DATASET CONTENT Block Start

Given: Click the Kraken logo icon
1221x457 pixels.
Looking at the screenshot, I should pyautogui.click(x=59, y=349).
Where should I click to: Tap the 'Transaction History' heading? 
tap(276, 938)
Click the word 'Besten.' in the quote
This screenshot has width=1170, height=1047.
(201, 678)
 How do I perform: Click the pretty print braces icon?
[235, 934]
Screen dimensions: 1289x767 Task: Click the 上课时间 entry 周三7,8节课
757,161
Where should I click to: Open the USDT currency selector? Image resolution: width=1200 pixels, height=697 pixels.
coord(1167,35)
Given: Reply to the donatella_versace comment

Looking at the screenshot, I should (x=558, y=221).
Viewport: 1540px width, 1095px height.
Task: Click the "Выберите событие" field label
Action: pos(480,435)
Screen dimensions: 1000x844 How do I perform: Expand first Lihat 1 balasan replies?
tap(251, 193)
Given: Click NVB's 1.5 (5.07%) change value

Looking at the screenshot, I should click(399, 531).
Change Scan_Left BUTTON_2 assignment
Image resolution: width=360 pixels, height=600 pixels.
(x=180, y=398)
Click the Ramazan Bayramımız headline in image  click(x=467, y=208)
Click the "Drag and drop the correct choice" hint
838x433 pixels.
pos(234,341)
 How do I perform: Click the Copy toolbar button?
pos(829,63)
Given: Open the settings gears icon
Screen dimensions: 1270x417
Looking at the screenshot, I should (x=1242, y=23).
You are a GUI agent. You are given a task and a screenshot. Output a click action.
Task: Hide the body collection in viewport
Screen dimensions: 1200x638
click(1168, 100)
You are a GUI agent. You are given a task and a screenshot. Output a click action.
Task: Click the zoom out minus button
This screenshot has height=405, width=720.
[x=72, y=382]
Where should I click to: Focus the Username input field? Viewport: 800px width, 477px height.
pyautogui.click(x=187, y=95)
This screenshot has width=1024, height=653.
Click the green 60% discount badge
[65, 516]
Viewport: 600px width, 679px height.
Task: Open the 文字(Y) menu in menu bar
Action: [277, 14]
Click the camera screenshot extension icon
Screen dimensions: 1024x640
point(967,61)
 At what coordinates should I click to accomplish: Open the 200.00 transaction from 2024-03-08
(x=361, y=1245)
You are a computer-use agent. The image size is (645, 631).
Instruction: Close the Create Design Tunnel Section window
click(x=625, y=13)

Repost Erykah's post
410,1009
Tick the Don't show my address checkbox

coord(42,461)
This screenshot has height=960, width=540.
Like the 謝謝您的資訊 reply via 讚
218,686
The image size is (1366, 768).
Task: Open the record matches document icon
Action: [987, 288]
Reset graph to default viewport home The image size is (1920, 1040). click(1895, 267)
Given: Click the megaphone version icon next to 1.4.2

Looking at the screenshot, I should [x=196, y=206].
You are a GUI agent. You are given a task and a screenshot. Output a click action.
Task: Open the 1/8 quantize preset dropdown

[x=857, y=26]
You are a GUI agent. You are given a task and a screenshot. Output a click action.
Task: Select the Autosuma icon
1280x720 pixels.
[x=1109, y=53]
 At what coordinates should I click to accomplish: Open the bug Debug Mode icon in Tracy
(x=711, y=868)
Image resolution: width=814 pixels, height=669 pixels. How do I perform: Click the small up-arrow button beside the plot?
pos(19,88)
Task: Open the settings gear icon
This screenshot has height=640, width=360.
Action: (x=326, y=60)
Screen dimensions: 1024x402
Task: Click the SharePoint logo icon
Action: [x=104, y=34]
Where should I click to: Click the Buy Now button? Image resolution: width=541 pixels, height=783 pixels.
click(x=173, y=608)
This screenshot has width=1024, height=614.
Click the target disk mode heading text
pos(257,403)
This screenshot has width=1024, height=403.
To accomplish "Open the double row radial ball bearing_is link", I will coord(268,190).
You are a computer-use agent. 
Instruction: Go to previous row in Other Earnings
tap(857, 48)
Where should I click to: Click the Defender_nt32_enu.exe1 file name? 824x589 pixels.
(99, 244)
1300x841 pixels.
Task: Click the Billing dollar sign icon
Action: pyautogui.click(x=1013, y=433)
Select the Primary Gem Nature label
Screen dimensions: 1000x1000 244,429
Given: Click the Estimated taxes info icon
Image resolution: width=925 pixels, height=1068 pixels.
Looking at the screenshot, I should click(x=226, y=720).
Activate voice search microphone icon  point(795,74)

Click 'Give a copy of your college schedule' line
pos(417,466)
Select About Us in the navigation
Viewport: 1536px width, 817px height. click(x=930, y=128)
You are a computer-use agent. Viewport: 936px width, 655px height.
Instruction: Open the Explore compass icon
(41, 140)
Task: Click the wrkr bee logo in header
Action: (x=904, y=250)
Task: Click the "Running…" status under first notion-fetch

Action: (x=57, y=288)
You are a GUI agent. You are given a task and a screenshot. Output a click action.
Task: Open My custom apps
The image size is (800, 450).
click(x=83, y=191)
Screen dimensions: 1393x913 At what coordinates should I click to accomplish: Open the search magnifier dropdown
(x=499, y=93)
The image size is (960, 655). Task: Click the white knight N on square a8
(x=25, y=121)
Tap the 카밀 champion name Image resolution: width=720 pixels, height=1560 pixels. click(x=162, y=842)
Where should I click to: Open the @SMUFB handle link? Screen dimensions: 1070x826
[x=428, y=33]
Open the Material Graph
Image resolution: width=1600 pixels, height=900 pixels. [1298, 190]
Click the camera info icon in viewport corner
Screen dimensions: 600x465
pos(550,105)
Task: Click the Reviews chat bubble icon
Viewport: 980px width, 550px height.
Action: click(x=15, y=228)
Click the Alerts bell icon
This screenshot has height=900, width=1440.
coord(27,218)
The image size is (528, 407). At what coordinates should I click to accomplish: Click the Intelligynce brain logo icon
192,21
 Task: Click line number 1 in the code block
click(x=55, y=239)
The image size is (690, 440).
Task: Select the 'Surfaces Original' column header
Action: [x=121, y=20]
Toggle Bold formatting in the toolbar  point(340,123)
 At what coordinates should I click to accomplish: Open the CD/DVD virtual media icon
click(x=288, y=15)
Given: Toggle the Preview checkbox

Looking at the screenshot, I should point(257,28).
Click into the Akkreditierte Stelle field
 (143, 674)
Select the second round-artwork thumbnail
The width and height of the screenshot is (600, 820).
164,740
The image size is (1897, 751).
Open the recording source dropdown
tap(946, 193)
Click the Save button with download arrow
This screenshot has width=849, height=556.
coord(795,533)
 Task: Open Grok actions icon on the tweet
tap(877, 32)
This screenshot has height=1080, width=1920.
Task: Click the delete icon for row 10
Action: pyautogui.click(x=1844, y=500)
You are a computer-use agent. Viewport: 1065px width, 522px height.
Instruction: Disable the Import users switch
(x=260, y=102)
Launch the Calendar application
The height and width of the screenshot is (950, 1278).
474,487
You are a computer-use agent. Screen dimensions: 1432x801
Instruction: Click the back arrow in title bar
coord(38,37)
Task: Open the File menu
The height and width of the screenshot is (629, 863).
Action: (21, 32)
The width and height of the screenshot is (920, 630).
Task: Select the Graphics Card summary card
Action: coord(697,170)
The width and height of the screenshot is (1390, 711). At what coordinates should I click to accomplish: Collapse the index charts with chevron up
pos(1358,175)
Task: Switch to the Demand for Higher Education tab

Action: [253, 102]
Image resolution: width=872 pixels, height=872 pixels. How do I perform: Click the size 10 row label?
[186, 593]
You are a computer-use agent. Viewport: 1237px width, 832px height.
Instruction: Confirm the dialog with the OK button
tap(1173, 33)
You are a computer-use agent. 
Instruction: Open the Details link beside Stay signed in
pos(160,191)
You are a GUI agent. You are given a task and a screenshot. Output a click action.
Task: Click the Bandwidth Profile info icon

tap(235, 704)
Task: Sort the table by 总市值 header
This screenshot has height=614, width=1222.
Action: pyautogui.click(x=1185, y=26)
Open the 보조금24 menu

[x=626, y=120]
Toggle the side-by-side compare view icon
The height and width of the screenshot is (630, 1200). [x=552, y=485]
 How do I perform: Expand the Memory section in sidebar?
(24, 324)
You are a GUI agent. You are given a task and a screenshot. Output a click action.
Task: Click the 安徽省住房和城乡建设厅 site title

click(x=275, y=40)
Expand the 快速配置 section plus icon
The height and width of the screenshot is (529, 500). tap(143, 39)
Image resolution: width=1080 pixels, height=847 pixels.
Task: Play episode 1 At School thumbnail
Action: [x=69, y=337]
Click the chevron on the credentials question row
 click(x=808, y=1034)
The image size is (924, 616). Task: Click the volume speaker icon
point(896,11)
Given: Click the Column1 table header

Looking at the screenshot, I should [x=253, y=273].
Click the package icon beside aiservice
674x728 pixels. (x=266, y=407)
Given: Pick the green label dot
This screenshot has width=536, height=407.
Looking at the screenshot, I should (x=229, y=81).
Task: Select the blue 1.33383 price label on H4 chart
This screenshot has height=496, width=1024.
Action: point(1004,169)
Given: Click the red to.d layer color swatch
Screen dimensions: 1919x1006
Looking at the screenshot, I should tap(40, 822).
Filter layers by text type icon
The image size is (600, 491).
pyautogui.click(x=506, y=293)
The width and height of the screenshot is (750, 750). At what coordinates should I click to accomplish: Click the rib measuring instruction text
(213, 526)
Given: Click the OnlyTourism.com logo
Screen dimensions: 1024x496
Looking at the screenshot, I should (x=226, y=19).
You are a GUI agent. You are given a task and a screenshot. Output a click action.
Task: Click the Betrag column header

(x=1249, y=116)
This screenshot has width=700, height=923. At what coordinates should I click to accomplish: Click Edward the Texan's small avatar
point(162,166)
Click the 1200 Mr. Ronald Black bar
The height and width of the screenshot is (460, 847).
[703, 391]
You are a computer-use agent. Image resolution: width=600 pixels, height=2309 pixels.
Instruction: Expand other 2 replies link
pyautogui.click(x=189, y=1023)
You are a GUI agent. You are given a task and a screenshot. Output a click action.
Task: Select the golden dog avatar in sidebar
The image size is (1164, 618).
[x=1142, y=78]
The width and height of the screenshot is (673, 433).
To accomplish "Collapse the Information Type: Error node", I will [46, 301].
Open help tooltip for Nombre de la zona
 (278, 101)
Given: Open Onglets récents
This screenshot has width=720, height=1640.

DATASET CONTENT Block End

WHAT YOU ARE ASKED TO DO = Every line holding the word "will" should be copied out of the material.

ANSWER BOX =
To accomplish "Open the double row radial ball bearing_is link", I will coord(268,190).
To accomplish "Collapse the Information Type: Error node", I will [46, 301].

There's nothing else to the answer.